Christian Bale lleva décadas siendo uno de los intérpretes más camaleónicos de Hollywood. El actor británico ha construido una carrera marcada por transformaciones físicas extremas y personajes difíciles de olvidar, desde el perturbador Patrick Bateman de American Psycho hasta el inquietante protagonista de El maquinista. También fue el rostro de Bruce Wayne en la trilogía de Batman dirigida por Christopher Nolan -Batman Begins, El caballero oscuro y El caballero oscuro: La leyenda renace- además de participar en títulos como The Fighter o La gran estafa americana.
Ahora vuelve a la gran pantalla con The Bride!, la nueva reinterpretación del mito de Frankenstein dirigida por Maggie Gyllenhaal, donde Bale se pone en la piel de la legendaria criatura. Con motivo del estreno, que ha sido un fracaso estrepitoso, el actor ha reflexionado sobre su peculiar manera de afrontar el trabajo interpretativo, una filosofía que él mismo define con ironía.

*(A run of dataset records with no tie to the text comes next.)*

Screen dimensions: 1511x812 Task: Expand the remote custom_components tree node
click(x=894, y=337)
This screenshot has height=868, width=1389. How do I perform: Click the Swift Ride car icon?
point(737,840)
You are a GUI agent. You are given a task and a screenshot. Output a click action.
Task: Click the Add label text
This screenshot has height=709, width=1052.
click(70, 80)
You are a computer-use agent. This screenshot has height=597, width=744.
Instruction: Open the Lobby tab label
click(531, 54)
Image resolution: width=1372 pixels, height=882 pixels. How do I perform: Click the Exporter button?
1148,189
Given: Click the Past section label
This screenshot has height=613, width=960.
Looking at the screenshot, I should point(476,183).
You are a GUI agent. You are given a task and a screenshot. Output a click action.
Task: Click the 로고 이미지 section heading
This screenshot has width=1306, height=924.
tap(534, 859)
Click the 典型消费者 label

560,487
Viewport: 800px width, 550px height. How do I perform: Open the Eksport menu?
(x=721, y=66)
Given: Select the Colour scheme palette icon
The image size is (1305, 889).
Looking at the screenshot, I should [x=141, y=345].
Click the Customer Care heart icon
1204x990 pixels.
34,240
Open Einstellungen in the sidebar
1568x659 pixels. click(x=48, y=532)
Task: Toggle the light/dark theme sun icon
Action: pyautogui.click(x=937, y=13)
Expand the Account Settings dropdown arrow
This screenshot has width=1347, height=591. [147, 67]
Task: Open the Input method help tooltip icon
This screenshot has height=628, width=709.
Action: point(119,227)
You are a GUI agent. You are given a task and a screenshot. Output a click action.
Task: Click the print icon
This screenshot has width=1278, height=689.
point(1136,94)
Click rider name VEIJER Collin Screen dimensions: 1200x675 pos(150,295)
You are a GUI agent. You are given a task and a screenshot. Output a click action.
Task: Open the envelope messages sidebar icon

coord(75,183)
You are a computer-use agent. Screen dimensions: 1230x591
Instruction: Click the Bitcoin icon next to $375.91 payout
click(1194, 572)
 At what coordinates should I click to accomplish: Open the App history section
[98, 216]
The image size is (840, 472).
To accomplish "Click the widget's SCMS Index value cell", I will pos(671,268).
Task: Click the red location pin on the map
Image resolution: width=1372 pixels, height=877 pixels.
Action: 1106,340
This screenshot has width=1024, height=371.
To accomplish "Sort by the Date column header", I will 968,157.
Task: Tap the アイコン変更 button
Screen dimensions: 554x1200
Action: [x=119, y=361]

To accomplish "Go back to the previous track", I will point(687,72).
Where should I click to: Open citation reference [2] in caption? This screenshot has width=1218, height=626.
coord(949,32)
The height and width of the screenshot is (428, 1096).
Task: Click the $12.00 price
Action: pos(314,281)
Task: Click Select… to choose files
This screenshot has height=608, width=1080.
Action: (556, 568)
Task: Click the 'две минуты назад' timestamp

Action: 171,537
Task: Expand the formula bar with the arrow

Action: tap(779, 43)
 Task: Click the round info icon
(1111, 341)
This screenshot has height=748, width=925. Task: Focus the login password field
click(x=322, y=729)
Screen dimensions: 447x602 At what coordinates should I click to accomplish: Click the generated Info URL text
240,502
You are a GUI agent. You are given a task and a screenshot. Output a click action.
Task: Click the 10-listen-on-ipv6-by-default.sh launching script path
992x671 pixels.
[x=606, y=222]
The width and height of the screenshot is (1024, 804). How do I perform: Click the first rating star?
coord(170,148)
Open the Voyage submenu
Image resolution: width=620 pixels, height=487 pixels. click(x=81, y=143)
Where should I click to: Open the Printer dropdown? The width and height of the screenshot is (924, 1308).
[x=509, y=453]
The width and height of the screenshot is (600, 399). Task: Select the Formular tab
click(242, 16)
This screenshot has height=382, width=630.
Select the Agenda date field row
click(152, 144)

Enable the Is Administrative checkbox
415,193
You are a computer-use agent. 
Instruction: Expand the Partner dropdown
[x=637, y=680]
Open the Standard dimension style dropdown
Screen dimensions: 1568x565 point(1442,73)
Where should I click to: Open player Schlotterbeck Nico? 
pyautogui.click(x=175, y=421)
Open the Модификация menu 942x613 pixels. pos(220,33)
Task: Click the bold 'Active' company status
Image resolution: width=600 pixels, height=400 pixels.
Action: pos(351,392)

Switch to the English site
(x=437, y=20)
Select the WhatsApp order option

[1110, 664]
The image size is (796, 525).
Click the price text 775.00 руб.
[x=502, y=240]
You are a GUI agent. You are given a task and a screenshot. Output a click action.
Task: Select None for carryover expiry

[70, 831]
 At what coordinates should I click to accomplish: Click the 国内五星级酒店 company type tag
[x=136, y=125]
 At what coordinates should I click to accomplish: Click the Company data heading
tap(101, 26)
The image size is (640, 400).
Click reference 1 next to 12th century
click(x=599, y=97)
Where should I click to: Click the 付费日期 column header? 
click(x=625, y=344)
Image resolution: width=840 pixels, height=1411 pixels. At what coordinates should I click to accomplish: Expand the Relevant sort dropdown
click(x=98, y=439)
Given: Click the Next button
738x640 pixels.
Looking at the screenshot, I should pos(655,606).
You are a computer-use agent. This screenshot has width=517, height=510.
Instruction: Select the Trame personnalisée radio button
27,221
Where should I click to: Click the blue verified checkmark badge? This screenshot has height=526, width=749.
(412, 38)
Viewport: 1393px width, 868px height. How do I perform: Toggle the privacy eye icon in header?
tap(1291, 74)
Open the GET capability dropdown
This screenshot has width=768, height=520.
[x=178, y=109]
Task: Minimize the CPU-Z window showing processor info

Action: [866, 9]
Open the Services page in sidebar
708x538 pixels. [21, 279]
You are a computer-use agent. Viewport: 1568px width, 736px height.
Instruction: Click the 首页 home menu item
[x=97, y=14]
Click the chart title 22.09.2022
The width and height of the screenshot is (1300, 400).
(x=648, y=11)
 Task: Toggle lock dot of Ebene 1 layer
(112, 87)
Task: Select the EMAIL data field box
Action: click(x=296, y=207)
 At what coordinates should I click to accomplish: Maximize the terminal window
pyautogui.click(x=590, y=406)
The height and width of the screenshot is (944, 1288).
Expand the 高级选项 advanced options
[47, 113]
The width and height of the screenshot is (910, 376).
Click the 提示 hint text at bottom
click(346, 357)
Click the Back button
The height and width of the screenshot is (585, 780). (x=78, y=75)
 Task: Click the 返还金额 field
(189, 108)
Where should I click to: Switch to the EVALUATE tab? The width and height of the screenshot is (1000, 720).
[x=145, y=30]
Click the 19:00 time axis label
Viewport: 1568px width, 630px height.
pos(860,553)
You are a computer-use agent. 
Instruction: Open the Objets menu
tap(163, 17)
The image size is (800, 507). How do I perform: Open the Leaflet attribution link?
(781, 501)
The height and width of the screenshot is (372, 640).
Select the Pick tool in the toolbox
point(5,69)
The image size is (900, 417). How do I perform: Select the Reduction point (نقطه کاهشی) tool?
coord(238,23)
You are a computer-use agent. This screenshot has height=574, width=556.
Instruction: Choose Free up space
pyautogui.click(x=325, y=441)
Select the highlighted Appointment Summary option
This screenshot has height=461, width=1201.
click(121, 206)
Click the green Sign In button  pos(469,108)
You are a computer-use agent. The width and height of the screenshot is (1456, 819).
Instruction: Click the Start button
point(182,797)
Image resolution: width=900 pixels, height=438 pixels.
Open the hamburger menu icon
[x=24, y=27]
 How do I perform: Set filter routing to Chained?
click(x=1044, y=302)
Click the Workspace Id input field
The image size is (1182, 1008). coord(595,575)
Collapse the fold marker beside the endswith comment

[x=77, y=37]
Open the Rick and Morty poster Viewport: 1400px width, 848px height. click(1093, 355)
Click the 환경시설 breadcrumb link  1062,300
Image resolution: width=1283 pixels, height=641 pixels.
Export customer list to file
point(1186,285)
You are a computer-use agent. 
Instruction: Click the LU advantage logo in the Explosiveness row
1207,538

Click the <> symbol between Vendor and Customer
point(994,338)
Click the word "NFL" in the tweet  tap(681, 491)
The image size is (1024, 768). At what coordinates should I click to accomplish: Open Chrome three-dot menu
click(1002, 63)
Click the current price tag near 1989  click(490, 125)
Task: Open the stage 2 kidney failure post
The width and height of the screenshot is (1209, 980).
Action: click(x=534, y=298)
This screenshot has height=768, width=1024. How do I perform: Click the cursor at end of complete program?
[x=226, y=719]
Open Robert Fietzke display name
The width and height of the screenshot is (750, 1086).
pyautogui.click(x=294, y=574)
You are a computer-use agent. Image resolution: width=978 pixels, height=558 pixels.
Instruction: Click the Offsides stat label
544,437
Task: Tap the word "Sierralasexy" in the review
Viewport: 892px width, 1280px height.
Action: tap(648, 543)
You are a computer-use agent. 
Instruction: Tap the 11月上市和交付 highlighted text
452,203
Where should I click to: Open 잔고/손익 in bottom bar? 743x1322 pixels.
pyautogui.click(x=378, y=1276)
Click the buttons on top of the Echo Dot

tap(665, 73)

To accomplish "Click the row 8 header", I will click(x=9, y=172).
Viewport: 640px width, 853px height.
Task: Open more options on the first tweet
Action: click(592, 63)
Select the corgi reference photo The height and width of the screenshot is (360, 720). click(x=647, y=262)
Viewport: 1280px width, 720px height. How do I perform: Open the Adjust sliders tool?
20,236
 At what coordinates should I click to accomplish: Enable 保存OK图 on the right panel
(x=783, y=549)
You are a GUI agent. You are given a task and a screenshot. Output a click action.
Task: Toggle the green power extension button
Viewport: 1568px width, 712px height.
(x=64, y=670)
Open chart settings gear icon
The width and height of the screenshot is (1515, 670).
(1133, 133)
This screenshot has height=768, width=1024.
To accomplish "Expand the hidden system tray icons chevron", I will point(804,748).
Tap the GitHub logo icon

En declaraciones concedidas a Variety hace algún tiempo, Bale se mostró sorprendentemente autocrítico: "No tengo ningún plan. Soy un completo idiota", admitía con humor al describir su método.
Christian Bale confiesa: “Me convierto en un auténtico idiota en cada película, sin planes ni estrategias”
Durante años, Bale ha sido conocido por su intensidad en los rodajes. Muchos todavía recuerdan el incidente ocurrido durante la filmación de Terminator Salvation, cuando protagonizó una acalorada discusión en el set, un momento que el propio actor ha reconocido lamentar. Con el paso del tiempo su actitud parece haberse suavizado. El intérprete asegura que su forma de trabajar sigue siendo muy particular, aunque en realidad responde a un motivo bastante simple: evitar que el ambiente del rodaje le haga perder la concentración o la seriedad.
"Suelo quedarme en el personaje entre toma y toma y mantenerme bastante serio", explicaba. "Pero hay una razón. Soy probablemente uno de los peores cadáveres en un rodaje". La expresión, habitual en el mundo del cine, se refiere a aquellos actores incapaces de contener la risa en plena escena. Bale reconoce que, si rompe la concentración, el resultado es inevitable. "Empiezas a reírte y no puedes parar. Si salgo de la escena y la observo con distancia, todo me parece divertidísimo", indica.
Lejos de la imagen del actor metódico y severo que a menudo se le atribuye, Bale insiste en que disfruta enormemente de su profesión. Para él, la interpretación no deja de ser un juego serio. "Mi trabajo me parece muy divertido. Actuar es algo bastante entretenido para un hombre adulto", comentaba entre risas. Aun así, reconoce que su método dista mucho de ser académico. De hecho, insiste en que no sigue una estrategia concreta: ni un sistema rígido ni un plan cuidadosamente calculado. "No tengo pistas, ni una estrategia ni un gran plan", resumía.
Pese a su carácter reservado y su tendencia a evitar el foco mediático, Bale también admite que la promoción forma parte inevitable del oficio. Para él, hablar de una película es una forma de respeto hacia todo el equipo que la ha hecho posible. "Quiero que la gente vea una película de la que estoy orgulloso. Siento una responsabilidad hacia los directores y los compañeros que han trabajado al máximo en el proyecto", puntualiza.
The Bride!, protagonizada por Bale junto a Jessie Buckley y dirigida por Maggie Gyllenhaal, ya puede verse en los cines.